In It Chapter Two, when Pennywise realized he was outmatched by the protagonists’ united front against him, he simply tried half-hearted attacks rather than escape to replenish his health. In Saw 3D, Mark Hoffman kept meandering about the city even after his cover was blown and ended up captured by Dr. Gordon when he took too long to skip town.

3/10 Turning On Their Own Co-Conspirators

Films like Saw, Scream, and Child’s Play have had villains team up with other people for the common goal of slaying the protagonists. However, these characters end up forgetting who they’re supposed to be killing and tend to betray each other instead.

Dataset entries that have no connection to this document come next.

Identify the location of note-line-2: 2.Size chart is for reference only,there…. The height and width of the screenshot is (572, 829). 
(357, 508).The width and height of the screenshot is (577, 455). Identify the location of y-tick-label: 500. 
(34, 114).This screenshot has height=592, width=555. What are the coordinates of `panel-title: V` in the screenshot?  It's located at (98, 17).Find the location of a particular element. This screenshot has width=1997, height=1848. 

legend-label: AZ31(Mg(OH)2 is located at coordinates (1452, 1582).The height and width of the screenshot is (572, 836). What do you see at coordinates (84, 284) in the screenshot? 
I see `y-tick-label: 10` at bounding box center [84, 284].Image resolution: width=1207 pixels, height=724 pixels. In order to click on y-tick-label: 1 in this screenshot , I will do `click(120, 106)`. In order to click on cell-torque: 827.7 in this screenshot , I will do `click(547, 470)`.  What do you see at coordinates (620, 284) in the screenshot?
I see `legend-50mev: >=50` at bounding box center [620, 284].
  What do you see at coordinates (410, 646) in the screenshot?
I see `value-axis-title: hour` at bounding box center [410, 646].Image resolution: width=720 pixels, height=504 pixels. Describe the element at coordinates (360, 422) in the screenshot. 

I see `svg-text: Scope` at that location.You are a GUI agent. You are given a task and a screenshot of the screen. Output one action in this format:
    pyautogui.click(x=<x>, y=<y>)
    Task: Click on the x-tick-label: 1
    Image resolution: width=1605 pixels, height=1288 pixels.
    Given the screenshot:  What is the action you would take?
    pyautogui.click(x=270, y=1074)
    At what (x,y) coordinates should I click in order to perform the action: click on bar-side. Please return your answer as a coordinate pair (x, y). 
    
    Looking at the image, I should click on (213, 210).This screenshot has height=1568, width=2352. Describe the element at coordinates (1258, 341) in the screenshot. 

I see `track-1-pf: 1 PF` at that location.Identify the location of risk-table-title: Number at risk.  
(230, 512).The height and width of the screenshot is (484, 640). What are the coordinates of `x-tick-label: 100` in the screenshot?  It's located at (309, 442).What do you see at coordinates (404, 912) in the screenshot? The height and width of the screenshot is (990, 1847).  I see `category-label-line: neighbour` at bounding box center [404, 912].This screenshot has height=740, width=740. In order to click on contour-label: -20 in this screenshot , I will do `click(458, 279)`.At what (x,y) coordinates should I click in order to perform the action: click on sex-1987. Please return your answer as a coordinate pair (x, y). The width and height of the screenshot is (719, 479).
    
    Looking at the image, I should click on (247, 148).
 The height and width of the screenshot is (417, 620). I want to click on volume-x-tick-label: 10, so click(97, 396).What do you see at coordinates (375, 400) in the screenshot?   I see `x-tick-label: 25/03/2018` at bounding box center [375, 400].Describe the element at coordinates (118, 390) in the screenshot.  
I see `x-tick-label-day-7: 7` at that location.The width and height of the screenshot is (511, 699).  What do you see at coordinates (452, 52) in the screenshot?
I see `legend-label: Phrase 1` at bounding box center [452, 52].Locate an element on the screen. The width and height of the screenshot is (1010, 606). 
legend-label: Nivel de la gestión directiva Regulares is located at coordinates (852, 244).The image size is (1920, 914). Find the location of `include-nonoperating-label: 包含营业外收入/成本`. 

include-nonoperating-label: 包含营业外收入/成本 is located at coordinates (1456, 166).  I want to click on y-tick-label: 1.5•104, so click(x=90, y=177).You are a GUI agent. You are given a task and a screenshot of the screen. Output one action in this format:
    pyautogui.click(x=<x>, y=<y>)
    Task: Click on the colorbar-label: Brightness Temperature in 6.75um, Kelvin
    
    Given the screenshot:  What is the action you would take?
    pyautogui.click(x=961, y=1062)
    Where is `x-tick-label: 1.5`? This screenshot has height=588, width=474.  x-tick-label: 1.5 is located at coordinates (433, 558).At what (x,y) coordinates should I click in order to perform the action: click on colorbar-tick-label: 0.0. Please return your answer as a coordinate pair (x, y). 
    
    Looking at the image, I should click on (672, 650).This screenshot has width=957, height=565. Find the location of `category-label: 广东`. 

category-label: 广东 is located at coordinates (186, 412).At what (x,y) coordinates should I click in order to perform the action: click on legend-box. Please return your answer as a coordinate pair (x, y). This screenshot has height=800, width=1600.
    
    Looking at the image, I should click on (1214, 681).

Scream saw the main two villains waste time throwing accusations and doing a terrible job at stabbing one another to stage the event, which gave Sidney time to flee. Saw showed Mark Hoffman and Amanda Young conspire against the other, ultimately leading to both characters’ demise and the end of Jigsaw’s games.

2/10 Not Bothering To Dispose Of The Bodies That Expose Their Existence

Even the most depraved villains in horror movie history tend to be messy individuals who don’t bother cleaning up after a kill. This has the effect of delaying their spree since the discovery of the bodies ends up alerting everyone else, forcing the villains to sneak around and limit their killing potential.

Jigsaw in Saw was a notorious example, as he kidnapped people discreetly but the bodies left behind attracted the authorities and a subsequent manhunt forced the villain into hiding. Child’s Play’s Chucky gives himself away by being in proximity to his target’s bodies, which makes people around them curious if there really is a killer doll out there.

1/10 Engaging In Pointless Cat-And-Mouse Games With Victims

There’s no doubt that the biggest reason for the delay in the killing of targets comes from the villains’ knack for the cat-and-mouse game. This has them prey on their intended victim, giving away positions of advantage just to mess with the person they want to kill.

Everyone from Freddy Krueger, Ghostface, Jigsaw, Jason, Chucky, It, and many more have been guilty of this. Where slashers like Jason might make their victims run around a forest while he’s in pursuit, psychological villains such as Jigsaw will mess with their target’s minds to see how they react. The problem with this is that, in addition to delaying the kill, certain victims manage to escape.